Schedule M is filed as part of Form 990, so its deadline follows the Form 990 due date. For organizations on a calendar year, Form 990 is due May 15 of the following year. A six-month extension is available, pushing the deadline to November 15. Organizations with non-calendar fiscal years follow the same pattern: the return is due by the 15th day of the 5th month after the fiscal year ends.14Internal Revenue Service. Return Due Dates for Exempt Organizations – Annual Return
An incomplete Schedule M counts as an incomplete Form 990 for penalty purposes. Organizations that file late or submit returns with missing information face a penalty of $20 per day for each day the return remains late or incomplete. The maximum penalty for smaller organizations is the lesser of $10,500 or 5% of the organization’s gross receipts for the year.
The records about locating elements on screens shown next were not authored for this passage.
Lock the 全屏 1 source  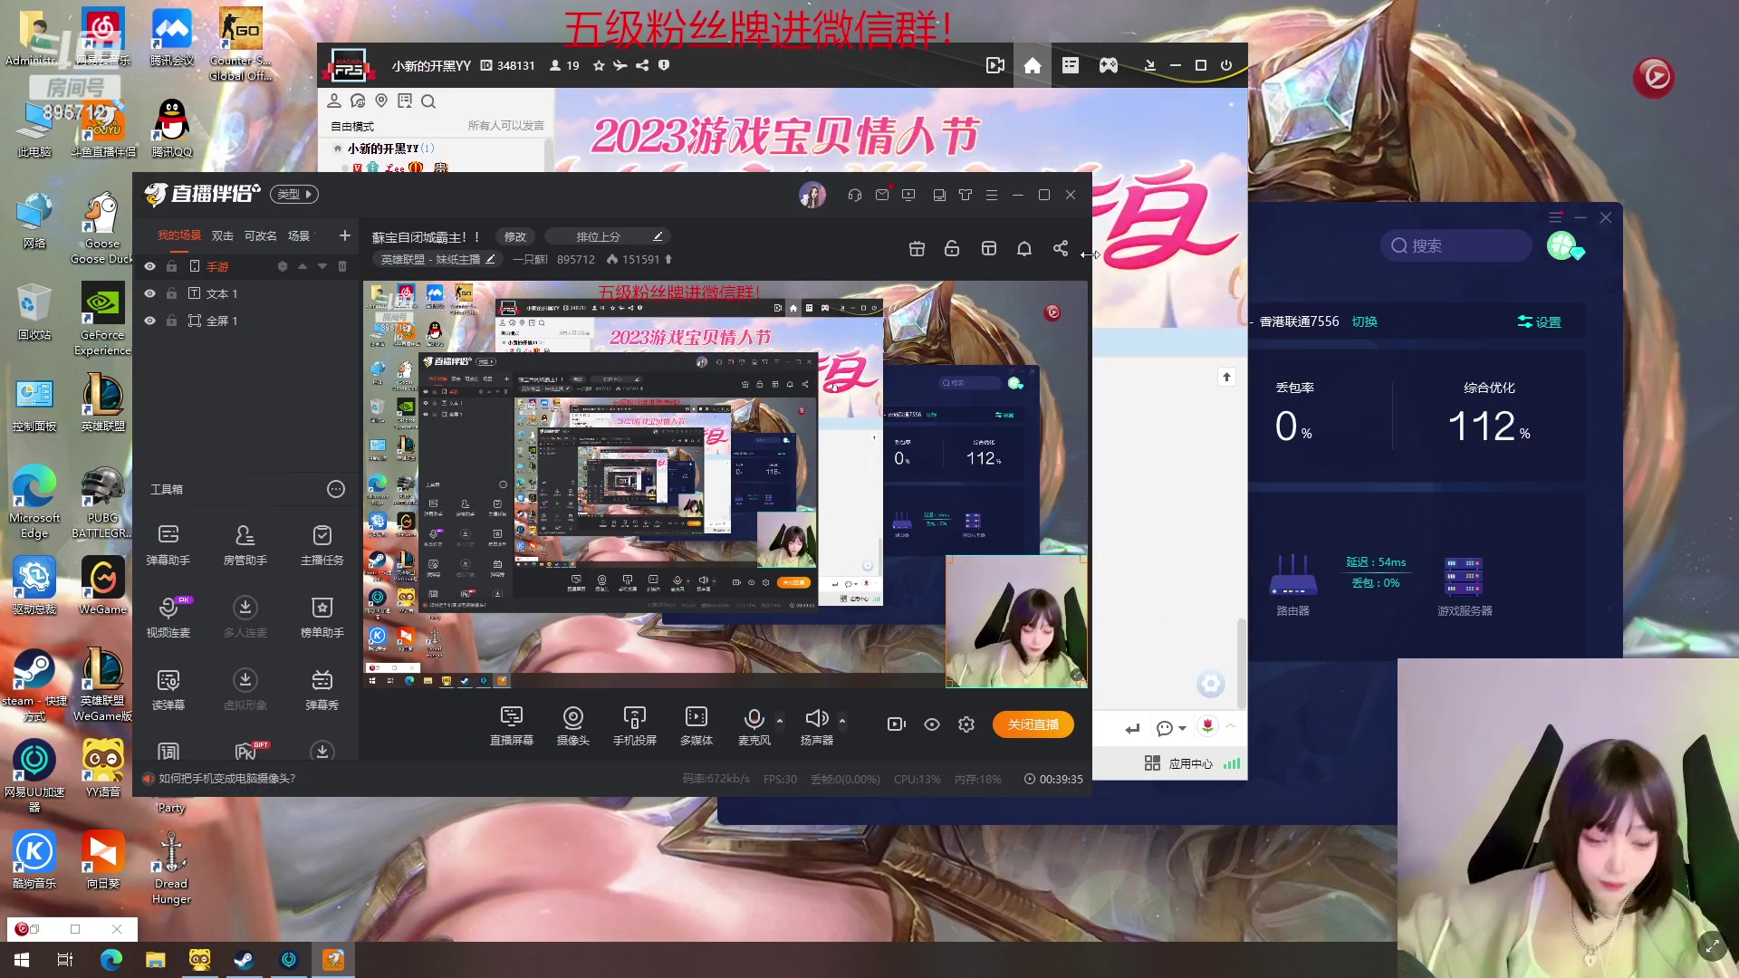171,320
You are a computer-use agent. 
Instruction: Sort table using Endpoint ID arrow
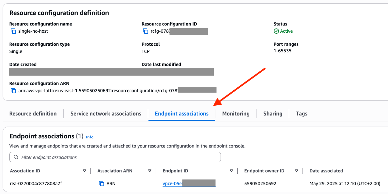pos(231,171)
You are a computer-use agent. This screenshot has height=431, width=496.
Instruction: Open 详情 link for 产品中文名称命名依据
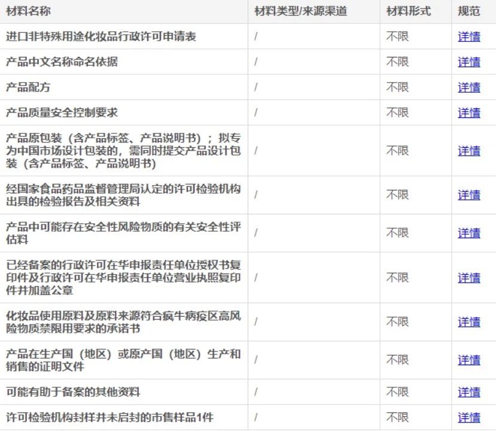click(469, 62)
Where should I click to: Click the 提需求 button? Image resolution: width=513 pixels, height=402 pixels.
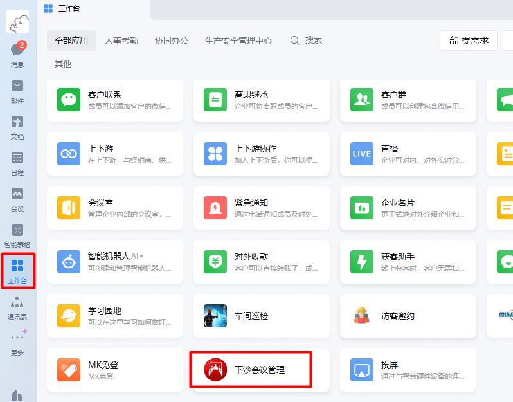coord(469,41)
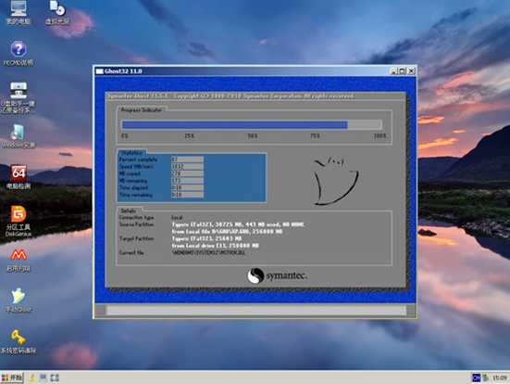The height and width of the screenshot is (384, 510).
Task: Select the 分区工具 DiskGenius icon
Action: [19, 221]
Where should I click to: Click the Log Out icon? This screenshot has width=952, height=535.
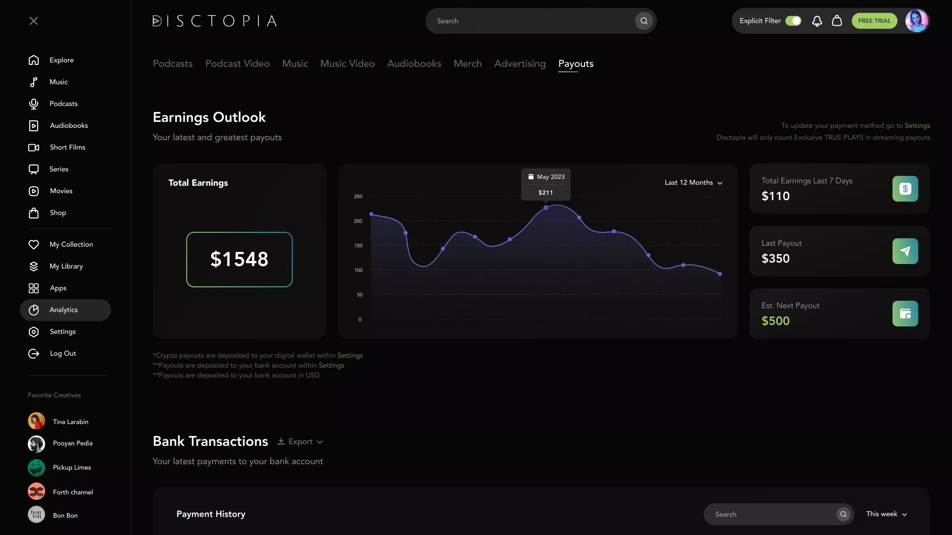click(x=34, y=354)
Larger organizations with gross receipts exceeding roughly $1.1 million face steeper daily penalties. If the IRS sets a specific correction deadline and an individual within the organization fails to comply, that individual can be personally charged $10 per day up to $5,000.15Internal Revenue Service. Annual Exempt Organization Return – Penalties for Failure to File
Those daily penalties add up faster than most people expect, and the personal liability for responsible individuals is the part that catches organizations off guard. Building Schedule M preparation into your year-end close process rather than treating it as a last-minute add-on is the simplest way to avoid trouble.